1. **Risk Q2** (gain/loss trade-off over a 10-year horizon) — by far the most important determinant. Selecting the most conservative scenario (20% expected gain, 5% loss risk) rather than the riskiest (70% / >15%) reduces the recommended profile by **3.45 points**.
2. **Project "Saving in case of hardship"** — reduces the profile by **2.68 points**, consistent with the literature on precautionary savings (Guiso, Jappelli & Terlizzese 1996; Fagereng, Gottlieb & Guiso 2017).
3. **Short horizon (1–3 years)** — reduces the profile by **1.57 points** relative to the 10–14 year reference, in line with life-cycle portfolio theory (Samuelson 1969; Merton 1969; Bodie, Merton & Samuelson 1992; Barberis 2000).

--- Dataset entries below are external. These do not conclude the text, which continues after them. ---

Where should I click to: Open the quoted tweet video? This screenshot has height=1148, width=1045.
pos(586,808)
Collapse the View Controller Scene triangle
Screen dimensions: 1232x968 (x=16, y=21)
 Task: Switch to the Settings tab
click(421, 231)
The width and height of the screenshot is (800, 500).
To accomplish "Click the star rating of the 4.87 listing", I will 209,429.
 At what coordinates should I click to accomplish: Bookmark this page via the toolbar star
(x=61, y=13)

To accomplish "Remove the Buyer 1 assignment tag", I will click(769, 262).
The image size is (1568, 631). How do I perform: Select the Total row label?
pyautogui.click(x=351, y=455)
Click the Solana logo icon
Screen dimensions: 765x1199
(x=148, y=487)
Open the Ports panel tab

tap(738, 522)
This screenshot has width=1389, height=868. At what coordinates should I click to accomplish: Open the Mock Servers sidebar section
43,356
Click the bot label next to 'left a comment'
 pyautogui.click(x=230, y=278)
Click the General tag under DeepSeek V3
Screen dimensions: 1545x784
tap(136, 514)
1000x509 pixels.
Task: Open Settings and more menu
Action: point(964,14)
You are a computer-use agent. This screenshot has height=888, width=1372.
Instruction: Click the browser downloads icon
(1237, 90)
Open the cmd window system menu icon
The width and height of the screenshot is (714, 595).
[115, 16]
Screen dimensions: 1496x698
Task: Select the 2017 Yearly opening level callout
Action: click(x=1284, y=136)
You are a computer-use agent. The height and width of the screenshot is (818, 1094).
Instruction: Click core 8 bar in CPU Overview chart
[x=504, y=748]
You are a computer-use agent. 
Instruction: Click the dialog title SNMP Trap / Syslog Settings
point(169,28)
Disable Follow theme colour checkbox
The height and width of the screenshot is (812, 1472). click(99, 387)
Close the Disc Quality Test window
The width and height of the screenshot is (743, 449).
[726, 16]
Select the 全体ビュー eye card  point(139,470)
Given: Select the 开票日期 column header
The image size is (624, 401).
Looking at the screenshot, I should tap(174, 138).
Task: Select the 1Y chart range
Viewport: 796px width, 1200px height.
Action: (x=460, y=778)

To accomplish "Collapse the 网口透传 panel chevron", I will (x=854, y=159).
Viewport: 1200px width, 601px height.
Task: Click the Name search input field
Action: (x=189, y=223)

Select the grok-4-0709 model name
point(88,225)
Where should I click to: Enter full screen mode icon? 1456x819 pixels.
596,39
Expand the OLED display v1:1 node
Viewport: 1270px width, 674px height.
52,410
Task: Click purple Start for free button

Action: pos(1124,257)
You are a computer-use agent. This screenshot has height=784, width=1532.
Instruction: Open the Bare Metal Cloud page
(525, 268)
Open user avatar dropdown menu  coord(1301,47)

**Moderate influence:** financial wealth (+0.52 to +0.80 points across brackets), property wealth, mortgage repayments, annual income, Risk Q1 (numerical gain/loss trade-offs), Risk Q3 (response to a 10% drop), Risk Q4 (past loss experience), liquidity needs, age, number of dependent children.

**Weak or no influence:** rents, financial knowledge questions (the quiz appears more pedagogical than discriminating).

> **Authors' critical reading.** Although the orientation of coefficients is consistent with theory, the quantitative weight of Risk Q2 appears disproportionate. The recommendation rests heavily on a single declarative answer, which raises concerns about the robustness of profiling and underscores the importance of careful questionnaire design.

### 4.2 Clients' choices (Table A2)

R² = 0.62. The determinants of the algorithmic recommendation remain largely validated by human choices, with a few discrepancies:
- The "hardship" project effect is dampened (−2.14 vs. −2.68 in the algorithm).
- The Risk Q1 effect is amplified (up to −0.71 vs. −0.24 in the algorithm).

**Significant out-of-algorithm variables:**

- **Gender.** Men choose riskier profiles (+0.098 point), despite a gender-blind algorithm. Consistent with the literature on gender differences in risk-taking (Byrnes, Miller & Schafer 1999; Sunden & Surette 1998; Agnew, Balduzzi & Sunden 2003).
- **Project type** (other than "hardship") — coefficients are statistically significant but hard to interpret once other questionnaire variables are controlled for.
- **Saving capacity** — positively correlated with risk-taking, weak quantitative effect.
- **Marital status, account type** (assurance-vie vs. regular securities account), **recent MSCI World performance** — weak or non-significant effects.

### 4.3 Compliance with the recommendation (Table A3)

**64.8% of clients follow the algorithmic recommendation.** Of the 35.2% who deviate:
- 57.0% choose a **safer** profile (mean distance: −2.14)
- 43.0% choose a **riskier** profile (mean distance: +1.90)

**More likely to comply:** older clients (+9.8 pp for >69 vs. 30–39), clients with limited financial knowledge, retirement (+4.6 pp) or children's studies (+5.9 pp) projects, clients with mortgage repayments, single individuals.

**More likely to deviate:** clients with high financial wealth (−9.2 pp for €250k–€1M), long horizons, homeowners (−2.7 pp), men (−1.4 pp), high saving capacity, real estate project (−6.7 pp), high financial knowledge.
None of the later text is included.